## Collected data entries
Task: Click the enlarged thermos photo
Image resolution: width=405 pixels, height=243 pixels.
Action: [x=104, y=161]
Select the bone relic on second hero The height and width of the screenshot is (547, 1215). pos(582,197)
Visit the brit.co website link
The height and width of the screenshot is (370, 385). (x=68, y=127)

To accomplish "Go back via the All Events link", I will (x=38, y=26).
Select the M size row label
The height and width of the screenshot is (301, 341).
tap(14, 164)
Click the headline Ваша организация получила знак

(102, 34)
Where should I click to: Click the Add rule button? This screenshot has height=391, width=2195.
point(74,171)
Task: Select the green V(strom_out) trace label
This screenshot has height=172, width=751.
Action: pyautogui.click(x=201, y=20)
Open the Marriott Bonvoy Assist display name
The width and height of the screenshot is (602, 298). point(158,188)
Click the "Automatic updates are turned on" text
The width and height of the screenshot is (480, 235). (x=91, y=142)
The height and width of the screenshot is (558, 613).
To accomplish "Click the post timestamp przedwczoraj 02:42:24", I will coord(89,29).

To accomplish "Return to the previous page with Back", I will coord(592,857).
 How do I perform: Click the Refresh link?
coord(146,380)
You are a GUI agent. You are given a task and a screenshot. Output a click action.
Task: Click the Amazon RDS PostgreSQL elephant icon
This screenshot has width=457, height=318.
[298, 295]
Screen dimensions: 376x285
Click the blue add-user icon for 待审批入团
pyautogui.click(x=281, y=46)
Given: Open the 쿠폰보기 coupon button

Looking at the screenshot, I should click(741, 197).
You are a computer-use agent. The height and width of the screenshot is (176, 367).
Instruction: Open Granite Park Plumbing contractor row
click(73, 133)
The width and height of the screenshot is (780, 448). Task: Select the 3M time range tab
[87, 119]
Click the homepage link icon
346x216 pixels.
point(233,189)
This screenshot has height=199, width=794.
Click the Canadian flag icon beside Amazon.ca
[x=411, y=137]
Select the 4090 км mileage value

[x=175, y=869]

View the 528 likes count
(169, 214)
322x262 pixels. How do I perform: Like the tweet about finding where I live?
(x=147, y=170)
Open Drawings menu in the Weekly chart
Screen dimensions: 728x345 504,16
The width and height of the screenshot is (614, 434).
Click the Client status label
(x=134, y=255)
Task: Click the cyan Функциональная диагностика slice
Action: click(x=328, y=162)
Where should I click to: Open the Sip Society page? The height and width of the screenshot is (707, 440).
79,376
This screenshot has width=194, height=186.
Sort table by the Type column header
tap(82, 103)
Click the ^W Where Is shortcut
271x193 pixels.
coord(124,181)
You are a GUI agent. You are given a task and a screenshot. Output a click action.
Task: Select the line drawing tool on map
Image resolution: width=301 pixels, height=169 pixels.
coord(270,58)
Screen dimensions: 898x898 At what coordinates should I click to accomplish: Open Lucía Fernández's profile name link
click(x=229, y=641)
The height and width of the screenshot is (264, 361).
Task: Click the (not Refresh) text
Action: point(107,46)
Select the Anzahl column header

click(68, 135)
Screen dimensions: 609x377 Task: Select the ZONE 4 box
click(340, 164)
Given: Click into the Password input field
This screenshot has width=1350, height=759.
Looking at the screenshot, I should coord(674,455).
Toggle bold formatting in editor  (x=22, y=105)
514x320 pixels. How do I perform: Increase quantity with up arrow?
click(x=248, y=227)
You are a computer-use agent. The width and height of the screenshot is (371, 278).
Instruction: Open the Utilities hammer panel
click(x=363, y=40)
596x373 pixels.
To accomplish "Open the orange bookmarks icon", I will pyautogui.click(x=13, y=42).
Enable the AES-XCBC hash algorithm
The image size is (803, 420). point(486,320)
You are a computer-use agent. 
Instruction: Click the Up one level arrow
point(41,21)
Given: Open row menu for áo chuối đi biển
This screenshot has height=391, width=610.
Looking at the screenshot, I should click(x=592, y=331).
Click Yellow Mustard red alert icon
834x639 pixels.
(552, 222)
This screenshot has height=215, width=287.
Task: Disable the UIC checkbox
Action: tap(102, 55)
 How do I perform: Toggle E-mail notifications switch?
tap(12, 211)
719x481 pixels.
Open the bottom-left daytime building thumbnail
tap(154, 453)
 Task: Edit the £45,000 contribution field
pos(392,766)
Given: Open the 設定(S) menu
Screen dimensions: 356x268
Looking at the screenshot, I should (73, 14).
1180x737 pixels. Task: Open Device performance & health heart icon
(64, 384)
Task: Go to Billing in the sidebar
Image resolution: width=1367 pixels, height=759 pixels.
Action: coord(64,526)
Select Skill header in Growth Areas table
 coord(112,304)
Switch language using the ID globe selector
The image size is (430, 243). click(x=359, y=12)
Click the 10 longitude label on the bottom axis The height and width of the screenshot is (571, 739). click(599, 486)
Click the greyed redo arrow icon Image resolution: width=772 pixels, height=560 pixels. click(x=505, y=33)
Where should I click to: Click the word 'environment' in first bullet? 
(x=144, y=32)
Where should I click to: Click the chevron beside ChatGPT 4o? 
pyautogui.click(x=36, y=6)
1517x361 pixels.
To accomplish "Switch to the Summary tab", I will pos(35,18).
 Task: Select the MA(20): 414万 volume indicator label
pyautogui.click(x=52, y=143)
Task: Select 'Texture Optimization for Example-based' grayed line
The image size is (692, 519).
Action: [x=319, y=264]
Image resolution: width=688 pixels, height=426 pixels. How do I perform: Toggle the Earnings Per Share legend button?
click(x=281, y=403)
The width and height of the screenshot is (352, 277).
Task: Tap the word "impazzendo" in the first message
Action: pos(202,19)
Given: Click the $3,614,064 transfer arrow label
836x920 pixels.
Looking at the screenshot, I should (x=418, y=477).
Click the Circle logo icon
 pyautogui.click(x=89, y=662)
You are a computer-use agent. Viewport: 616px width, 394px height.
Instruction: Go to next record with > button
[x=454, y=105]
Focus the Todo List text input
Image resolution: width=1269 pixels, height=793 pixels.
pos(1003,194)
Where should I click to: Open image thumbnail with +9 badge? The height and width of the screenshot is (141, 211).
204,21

## WORK REQUIRED
Transcribe each line of the data above, unaltered, from the one where "Given: Open the 設定(S) menu" appears to the one where "Click the greyed" appears, inclusive of both.

## OUTPUT FOR THIS TASK
Given: Open the 設定(S) menu
Screen dimensions: 356x268
Looking at the screenshot, I should (73, 14).
1180x737 pixels. Task: Open Device performance & health heart icon
(64, 384)
Task: Go to Billing in the sidebar
Image resolution: width=1367 pixels, height=759 pixels.
Action: coord(64,526)
Select Skill header in Growth Areas table
 coord(112,304)
Switch language using the ID globe selector
The image size is (430, 243). click(x=359, y=12)
Click the 10 longitude label on the bottom axis The height and width of the screenshot is (571, 739). click(599, 486)
Click the greyed redo arrow icon Image resolution: width=772 pixels, height=560 pixels. click(x=505, y=33)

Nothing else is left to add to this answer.